## Task inputs
━━━

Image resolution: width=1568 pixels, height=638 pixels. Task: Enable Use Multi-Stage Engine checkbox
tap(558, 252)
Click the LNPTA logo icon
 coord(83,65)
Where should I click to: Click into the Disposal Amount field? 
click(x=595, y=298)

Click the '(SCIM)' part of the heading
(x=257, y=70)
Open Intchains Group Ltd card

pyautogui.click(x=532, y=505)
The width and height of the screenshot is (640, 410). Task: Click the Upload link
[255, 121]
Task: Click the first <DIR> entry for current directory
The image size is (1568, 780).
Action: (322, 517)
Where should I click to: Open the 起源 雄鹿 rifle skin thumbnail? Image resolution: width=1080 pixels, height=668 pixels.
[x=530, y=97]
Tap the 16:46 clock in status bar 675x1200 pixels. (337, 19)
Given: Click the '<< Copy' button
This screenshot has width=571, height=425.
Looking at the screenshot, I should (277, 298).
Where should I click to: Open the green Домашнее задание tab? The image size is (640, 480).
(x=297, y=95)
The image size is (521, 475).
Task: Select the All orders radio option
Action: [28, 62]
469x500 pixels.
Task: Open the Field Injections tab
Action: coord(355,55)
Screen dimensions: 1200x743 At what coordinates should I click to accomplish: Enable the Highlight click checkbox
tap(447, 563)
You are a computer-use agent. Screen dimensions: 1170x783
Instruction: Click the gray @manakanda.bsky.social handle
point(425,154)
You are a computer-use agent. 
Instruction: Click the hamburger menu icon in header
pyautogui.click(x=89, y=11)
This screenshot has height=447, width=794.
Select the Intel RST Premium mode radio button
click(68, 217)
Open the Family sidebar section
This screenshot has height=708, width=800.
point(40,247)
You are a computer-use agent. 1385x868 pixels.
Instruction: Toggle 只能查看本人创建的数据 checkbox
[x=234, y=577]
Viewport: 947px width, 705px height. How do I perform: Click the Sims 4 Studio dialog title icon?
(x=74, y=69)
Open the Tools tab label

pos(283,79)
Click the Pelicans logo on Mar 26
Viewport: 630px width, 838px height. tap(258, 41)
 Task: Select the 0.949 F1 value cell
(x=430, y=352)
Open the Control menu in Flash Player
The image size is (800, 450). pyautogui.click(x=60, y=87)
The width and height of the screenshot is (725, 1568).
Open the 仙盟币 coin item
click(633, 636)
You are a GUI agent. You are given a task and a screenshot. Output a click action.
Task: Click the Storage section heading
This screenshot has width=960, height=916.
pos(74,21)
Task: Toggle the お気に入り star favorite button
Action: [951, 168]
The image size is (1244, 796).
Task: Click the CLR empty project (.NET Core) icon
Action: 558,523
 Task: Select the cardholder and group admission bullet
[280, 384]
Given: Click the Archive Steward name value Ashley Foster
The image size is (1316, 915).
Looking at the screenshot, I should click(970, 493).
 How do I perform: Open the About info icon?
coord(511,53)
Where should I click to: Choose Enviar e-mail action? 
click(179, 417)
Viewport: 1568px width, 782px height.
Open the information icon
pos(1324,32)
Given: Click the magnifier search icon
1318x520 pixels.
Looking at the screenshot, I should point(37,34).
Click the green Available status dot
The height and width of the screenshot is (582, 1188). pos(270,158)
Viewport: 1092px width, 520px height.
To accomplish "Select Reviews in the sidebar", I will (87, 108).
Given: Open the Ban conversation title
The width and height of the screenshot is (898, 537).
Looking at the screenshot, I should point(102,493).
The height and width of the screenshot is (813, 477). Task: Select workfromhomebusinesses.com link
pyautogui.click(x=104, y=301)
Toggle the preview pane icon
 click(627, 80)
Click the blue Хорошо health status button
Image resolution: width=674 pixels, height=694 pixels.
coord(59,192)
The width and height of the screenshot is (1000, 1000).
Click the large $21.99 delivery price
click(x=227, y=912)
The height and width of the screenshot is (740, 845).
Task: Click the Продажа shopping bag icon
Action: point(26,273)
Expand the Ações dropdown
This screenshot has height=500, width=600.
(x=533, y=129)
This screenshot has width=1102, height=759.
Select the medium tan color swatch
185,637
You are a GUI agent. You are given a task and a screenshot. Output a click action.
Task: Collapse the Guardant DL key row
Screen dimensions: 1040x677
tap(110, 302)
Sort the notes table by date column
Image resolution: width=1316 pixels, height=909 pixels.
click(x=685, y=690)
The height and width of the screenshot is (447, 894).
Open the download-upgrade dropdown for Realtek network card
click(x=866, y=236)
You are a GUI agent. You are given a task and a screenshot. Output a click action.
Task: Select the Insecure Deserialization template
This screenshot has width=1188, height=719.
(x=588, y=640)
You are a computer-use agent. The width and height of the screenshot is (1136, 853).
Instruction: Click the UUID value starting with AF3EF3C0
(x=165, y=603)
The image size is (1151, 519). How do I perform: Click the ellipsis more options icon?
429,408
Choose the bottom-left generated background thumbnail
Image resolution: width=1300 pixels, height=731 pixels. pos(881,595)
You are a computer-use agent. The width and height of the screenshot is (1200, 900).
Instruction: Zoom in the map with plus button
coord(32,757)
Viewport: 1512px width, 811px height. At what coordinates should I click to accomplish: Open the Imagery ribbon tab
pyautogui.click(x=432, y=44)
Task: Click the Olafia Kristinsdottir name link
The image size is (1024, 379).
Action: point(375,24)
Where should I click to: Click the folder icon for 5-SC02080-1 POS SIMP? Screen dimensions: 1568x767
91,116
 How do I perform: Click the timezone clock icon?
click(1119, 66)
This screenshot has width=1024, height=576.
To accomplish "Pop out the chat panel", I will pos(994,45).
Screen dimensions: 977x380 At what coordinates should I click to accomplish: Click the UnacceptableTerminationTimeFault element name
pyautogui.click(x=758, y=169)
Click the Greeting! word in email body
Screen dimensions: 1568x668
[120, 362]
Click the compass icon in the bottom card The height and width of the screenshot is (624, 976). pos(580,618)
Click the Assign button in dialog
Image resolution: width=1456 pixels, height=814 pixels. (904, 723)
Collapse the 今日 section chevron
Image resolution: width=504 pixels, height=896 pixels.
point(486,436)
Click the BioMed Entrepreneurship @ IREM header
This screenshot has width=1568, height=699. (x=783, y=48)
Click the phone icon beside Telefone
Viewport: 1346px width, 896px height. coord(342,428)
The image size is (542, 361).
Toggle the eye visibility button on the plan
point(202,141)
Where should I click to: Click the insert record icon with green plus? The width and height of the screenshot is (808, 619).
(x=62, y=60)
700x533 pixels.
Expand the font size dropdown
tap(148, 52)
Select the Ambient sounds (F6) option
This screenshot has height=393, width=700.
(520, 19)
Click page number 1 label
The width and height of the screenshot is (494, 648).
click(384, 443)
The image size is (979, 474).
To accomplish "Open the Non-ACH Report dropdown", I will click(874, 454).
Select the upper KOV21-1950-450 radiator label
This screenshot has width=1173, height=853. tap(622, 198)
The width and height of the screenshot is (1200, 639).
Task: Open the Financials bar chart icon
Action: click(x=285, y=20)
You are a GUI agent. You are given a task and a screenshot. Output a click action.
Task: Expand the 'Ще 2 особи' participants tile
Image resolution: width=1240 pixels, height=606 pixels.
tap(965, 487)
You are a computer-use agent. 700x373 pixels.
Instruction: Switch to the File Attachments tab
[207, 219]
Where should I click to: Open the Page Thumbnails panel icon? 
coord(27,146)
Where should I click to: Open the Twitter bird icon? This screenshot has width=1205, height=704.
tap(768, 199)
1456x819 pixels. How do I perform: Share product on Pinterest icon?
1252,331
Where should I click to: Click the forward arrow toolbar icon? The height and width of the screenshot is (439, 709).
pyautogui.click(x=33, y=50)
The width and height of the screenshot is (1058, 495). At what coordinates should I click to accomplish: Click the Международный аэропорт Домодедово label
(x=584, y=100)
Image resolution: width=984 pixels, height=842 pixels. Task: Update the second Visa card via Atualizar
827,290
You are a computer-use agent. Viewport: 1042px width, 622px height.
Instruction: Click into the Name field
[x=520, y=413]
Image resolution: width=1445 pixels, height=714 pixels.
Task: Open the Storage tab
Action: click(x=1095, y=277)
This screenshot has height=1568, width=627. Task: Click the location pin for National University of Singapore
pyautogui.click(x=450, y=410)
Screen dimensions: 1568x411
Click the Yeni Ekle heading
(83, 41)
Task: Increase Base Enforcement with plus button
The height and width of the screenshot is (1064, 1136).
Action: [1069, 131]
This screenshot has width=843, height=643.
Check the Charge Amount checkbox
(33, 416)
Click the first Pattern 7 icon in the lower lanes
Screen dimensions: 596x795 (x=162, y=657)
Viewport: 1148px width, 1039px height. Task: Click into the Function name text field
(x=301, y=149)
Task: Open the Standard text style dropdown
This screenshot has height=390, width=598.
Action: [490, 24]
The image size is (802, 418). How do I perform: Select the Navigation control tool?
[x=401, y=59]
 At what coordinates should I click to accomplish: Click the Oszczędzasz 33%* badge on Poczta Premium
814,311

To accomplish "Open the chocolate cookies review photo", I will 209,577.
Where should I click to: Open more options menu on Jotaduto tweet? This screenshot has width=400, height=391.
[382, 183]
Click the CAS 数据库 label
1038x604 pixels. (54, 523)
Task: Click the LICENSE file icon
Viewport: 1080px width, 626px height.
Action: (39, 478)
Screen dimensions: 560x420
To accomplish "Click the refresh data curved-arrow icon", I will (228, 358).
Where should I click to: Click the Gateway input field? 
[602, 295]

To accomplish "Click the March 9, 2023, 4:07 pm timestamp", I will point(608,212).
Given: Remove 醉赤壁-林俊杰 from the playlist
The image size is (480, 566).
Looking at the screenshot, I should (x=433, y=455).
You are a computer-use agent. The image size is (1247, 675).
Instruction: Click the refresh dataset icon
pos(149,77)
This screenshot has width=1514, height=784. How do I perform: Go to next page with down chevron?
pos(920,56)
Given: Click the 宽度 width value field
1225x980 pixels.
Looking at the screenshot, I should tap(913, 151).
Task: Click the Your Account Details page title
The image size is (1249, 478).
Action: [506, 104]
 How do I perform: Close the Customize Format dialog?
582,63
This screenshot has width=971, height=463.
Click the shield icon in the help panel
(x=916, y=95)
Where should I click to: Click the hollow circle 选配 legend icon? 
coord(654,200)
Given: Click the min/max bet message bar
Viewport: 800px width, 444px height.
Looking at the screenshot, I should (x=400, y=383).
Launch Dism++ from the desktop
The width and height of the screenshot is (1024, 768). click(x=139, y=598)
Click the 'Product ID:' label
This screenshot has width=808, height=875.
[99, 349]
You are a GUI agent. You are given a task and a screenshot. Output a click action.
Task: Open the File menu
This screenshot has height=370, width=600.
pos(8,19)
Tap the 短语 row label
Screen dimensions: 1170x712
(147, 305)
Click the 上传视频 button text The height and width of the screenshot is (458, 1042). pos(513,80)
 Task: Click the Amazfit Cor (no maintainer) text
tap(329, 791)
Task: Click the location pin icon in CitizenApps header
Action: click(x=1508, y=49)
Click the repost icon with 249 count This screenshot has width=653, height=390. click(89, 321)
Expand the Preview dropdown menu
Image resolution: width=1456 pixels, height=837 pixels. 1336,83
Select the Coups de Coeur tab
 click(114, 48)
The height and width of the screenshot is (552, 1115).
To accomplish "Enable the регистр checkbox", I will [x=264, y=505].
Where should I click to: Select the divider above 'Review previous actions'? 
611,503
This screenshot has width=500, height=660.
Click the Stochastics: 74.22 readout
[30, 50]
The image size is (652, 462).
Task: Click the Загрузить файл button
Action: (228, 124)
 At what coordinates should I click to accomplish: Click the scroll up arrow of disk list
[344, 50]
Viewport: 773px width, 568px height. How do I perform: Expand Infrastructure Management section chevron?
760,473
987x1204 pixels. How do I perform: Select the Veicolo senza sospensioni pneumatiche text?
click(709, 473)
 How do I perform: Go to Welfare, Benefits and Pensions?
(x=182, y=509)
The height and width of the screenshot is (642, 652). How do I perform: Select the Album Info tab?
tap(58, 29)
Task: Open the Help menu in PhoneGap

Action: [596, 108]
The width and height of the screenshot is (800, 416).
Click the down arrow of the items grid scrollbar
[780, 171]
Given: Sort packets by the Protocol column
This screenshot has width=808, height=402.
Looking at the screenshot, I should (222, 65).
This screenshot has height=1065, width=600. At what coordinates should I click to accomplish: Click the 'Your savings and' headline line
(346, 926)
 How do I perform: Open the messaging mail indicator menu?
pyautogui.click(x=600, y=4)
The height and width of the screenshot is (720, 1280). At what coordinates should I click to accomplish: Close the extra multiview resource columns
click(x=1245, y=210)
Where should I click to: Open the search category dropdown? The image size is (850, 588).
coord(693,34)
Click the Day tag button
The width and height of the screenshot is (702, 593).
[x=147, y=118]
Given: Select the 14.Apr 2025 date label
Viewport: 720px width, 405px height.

━━━

## What you have to do
Only lines holding the word "Collapse" are wanted; list them all from the material.

## Output below
Task: Collapse the Guardant DL key row
Collapse the 今日 section chevron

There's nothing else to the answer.